**What to work on:**
From the entries below, return every line that includes the word "computer".

Stored data entries

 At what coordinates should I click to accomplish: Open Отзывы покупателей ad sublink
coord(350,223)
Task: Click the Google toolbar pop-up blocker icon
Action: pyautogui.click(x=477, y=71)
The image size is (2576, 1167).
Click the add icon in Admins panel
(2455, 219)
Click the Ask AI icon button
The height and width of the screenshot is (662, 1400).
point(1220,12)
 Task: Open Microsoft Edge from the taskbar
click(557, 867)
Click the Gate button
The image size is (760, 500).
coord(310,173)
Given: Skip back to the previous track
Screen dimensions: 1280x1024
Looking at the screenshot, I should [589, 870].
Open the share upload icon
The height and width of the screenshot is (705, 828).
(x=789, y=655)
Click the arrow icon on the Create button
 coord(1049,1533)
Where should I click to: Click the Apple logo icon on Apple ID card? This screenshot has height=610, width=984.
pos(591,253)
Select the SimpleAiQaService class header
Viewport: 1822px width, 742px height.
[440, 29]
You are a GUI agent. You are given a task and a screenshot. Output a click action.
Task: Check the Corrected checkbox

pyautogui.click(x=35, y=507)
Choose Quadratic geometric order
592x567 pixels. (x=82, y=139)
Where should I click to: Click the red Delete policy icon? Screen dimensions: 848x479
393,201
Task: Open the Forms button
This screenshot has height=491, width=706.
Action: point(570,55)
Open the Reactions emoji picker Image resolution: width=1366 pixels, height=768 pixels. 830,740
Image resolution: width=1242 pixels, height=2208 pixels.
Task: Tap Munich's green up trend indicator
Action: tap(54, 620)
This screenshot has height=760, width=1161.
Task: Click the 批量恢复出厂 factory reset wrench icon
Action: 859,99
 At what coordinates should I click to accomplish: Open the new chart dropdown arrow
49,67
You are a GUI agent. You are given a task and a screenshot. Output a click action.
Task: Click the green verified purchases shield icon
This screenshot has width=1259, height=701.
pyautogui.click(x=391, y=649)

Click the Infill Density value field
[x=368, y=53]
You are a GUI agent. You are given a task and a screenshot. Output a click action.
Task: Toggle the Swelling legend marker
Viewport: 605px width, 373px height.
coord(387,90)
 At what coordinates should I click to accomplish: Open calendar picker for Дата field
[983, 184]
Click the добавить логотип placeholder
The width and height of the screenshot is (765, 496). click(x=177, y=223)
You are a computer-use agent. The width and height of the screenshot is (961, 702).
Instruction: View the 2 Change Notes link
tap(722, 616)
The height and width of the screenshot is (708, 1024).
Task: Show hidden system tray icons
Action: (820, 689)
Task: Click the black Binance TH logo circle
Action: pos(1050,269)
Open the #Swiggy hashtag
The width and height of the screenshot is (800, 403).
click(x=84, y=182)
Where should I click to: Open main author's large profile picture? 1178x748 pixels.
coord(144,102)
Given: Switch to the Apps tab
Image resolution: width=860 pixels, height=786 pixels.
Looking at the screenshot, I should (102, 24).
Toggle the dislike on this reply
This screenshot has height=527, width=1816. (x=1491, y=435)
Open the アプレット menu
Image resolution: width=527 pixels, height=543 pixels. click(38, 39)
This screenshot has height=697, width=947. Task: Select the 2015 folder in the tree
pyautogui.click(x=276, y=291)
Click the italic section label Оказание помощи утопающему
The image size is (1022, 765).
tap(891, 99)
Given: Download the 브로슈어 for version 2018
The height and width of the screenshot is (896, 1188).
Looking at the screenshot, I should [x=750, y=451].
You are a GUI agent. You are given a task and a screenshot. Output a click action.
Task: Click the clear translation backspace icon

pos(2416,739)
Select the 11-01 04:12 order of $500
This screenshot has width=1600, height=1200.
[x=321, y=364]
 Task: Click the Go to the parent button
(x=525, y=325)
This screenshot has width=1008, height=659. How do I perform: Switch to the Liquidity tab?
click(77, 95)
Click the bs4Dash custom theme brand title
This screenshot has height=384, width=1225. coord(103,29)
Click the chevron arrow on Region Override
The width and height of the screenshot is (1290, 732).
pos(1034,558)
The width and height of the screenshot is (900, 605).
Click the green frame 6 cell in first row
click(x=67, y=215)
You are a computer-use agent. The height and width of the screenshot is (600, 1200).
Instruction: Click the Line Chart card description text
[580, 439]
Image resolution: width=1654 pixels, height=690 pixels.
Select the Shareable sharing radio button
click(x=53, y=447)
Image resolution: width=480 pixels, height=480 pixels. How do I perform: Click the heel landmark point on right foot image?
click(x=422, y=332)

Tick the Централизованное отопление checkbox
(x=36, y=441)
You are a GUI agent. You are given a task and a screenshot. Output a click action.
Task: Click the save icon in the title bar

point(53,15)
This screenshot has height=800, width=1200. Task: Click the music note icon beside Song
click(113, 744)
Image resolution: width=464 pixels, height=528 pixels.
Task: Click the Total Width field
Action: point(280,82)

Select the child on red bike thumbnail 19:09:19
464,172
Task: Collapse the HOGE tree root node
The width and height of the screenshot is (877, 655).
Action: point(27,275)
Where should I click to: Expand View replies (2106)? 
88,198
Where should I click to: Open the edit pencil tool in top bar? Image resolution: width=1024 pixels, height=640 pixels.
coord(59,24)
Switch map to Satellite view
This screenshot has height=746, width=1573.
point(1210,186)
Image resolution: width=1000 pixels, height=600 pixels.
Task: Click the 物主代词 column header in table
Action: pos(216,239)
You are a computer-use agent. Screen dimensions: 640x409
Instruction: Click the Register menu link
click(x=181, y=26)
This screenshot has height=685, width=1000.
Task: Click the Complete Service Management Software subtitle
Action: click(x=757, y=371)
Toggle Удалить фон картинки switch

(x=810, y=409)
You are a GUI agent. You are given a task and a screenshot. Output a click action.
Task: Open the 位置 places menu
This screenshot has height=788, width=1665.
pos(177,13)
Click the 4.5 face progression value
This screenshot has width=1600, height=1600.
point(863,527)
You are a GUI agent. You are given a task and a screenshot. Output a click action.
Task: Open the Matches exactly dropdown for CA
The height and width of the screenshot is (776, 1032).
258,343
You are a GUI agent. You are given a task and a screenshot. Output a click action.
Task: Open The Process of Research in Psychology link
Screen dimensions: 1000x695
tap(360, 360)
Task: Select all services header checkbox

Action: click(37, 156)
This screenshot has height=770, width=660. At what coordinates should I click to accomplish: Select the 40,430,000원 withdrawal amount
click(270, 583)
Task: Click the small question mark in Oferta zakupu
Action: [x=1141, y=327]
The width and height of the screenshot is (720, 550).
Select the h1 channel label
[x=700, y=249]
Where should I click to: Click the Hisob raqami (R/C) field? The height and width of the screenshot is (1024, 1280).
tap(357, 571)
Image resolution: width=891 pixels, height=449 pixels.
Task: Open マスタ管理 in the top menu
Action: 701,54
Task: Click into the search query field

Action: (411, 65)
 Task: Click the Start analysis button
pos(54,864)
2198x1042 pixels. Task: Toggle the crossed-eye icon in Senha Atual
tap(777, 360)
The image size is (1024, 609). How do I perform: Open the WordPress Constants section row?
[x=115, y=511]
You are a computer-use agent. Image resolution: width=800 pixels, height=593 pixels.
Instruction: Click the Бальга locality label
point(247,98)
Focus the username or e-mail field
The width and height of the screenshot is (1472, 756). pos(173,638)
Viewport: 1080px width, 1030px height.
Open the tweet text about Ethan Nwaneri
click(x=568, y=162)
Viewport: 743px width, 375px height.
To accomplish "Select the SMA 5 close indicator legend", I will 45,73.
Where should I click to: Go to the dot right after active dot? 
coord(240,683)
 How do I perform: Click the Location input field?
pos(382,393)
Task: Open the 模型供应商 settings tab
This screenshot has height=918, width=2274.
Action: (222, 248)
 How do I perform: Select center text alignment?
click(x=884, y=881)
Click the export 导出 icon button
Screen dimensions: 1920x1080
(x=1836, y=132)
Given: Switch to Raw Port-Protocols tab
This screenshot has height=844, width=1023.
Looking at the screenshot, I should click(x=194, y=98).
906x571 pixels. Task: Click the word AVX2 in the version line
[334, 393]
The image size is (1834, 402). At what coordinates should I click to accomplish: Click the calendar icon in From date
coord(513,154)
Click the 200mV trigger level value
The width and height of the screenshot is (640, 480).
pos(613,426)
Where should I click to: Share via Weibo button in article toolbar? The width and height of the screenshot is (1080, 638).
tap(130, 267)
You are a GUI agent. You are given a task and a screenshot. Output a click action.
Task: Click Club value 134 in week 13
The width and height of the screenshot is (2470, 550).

**Exercise response:**
You are a computer-use agent. The width and height of the screenshot is (961, 702).
You are a computer-use agent. The height and width of the screenshot is (600, 1200).
You are a computer-use agent. Screen dimensions: 640x409
You are a computer-use agent. Image resolution: width=800 pixels, height=593 pixels.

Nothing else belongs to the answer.